Les artistes conçoivent
Internet à la fois comme un outil et comme
un lieu d'expression. Ils appellent de plus en plus souvent les internautes à participer dans la création d'oeuvres
collectives originales.
Internet étant un réseau, des artistes ont eu l'idée de faire appelle aux internautes pour la création d'oeuvres d'art originales.
"Le cyberart se veut avant tout un
art de l'interactivité", écrivent Michel Léglise
et Anne Sauvageot dans leur rapport sur les oeuvres collectives sur
Internet.
Rien de plus simple pour l'internaute que de
collaborer à une création. Sur le site de Fred Forest par
exemple (
www.fredforest.org/ina), il suffit d'écrire un mot. Le
moteur de recherche intégré crée, à partir
de ce mot, une image constituée de 56 vignettes. Il ne reste
plus alors à l'internaute qu'à donner sa
définition du mot et à faire signer l'oeuvre.

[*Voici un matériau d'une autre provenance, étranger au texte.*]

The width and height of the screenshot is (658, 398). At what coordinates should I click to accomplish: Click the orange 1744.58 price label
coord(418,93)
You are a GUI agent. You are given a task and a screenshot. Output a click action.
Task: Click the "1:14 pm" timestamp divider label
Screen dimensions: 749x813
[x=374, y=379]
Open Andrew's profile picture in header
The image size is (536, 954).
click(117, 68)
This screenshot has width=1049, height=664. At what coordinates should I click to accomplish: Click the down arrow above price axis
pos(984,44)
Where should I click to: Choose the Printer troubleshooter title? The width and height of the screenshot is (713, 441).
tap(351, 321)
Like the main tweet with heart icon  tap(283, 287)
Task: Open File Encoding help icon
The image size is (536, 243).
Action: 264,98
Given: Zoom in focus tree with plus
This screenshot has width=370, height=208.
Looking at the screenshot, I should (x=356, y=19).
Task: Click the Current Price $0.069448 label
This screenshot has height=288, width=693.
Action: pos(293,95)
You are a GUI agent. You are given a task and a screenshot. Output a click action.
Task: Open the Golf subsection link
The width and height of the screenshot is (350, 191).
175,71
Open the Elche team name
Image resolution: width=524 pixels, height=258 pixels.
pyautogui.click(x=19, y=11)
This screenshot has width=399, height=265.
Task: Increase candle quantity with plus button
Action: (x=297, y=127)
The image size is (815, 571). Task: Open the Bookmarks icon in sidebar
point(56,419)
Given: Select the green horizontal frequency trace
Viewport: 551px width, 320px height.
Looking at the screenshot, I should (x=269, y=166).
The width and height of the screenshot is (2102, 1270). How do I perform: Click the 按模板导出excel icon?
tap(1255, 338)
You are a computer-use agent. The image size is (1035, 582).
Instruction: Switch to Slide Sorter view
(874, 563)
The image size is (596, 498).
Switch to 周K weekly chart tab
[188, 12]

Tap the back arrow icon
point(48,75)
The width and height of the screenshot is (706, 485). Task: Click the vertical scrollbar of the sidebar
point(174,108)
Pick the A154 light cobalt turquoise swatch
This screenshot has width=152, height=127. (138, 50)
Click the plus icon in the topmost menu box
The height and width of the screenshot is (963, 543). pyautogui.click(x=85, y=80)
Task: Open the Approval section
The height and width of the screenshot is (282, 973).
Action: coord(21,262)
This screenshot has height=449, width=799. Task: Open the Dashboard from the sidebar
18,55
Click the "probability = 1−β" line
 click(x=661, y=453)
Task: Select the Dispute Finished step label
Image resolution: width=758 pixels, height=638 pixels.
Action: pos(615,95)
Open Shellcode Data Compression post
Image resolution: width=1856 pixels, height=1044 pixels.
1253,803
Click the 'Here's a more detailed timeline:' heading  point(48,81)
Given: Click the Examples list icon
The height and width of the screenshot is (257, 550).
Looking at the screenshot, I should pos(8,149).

"Les oeuvres créées sont à chaque fois
originales", précise Fred Forest. "Le dispositif implique
l'intervention de l'internaute qui donne un mot, mais aussi de tous les
internautes du monde qui déposent des images que le moteur de
recherche va sélectionner".
Pour ceux qui souhaitent
agir un peu plus, il y a le générateur poétique
d'Olivier Auber. Les internautes se donnent rendez-vous à une
heure précise sur le site, et ils créent tous ensemble,
en temps réel, une image, à l'aide d'un logiciel de
dessin téléchargeable sur le site
(http://poietic-generator.net).
Dès lors, la notion
d'auteur se fait de plus en plus floue : qui, de l'artiste ou de
l'internaute, est le créateur de l'oeuvre? "Je suis l'auteur",
affirme Nicolas Frespech. "En créant des interfaces, j'influence
la participation des gens, je la conditionne. C'est là qu'on
revient à l'idée d'oeuvre, car l'oeuvre d'art n'est pas
neutre".
"Mais l'intérêt de l'art participatif,
c'est aussi d'être dépossédé de sa
création", ajoute-t-il. C'est ce qui lui arrive avec son
"Echoppe" (www.fraisepeche.com/echoppe). Les visiteurs peuvent
commander la photo de leur choix, sans savoir ce que l'artiste en fera.